If a line in the records below contains "agent", copy that line.

--- Material supplied Enclosed Below ---

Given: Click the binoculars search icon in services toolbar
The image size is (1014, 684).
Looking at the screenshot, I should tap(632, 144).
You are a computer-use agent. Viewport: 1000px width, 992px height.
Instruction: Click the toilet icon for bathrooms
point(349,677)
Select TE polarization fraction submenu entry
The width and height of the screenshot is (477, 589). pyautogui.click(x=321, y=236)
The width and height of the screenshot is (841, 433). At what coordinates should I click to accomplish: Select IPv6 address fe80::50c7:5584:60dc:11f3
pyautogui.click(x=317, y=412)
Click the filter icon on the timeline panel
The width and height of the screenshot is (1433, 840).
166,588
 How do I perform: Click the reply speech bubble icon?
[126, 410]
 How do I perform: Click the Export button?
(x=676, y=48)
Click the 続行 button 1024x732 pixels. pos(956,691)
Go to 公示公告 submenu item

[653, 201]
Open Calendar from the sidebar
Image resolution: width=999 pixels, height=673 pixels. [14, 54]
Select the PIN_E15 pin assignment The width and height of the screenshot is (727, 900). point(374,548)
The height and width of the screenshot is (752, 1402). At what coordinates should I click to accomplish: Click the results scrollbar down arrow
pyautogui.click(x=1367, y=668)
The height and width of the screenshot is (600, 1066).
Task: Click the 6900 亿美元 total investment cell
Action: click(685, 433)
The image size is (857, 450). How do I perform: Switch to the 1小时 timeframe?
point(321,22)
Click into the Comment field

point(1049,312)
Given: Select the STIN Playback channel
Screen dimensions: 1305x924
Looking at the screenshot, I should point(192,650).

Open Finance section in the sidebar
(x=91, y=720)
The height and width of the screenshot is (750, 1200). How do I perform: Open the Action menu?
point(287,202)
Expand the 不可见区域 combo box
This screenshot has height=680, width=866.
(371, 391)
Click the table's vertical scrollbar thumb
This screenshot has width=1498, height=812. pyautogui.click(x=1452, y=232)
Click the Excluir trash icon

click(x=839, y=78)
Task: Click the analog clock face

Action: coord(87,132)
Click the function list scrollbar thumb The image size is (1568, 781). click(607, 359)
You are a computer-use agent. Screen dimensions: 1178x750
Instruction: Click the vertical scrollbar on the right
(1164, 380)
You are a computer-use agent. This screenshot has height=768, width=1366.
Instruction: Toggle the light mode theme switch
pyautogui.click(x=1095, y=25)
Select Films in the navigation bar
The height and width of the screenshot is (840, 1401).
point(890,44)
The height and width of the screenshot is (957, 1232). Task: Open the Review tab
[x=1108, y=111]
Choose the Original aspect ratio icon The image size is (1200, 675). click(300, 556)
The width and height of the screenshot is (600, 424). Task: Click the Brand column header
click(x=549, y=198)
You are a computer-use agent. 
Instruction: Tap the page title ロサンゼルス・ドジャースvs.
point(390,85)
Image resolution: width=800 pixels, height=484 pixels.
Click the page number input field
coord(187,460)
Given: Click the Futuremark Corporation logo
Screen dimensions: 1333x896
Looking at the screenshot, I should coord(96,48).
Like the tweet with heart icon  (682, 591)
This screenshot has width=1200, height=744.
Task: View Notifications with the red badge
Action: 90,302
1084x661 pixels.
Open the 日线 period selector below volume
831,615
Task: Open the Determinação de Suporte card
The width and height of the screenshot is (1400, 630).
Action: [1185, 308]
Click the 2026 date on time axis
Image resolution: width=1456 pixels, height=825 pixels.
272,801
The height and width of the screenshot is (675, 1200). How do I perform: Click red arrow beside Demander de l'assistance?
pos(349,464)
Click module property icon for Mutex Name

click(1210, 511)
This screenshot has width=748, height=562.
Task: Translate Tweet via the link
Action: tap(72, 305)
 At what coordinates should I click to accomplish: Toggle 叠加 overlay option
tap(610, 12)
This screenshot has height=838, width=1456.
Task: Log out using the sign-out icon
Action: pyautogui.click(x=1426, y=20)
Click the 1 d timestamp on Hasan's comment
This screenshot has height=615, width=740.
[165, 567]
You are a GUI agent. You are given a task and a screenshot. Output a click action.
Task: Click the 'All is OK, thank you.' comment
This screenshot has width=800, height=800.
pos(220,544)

--- End of Enclosed Material supplied ---

◆ **Solution to the exercise**
You are a computer-use agent. Viewport: 1000px width, 992px height.
You are a computer-use agent. Screen dimensions: 1178x750
You are a computer-use agent. This screenshot has height=768, width=1366.
You are a computer-use agent. 
You are a GUI agent. You are given a task and a screenshot. Output a click action.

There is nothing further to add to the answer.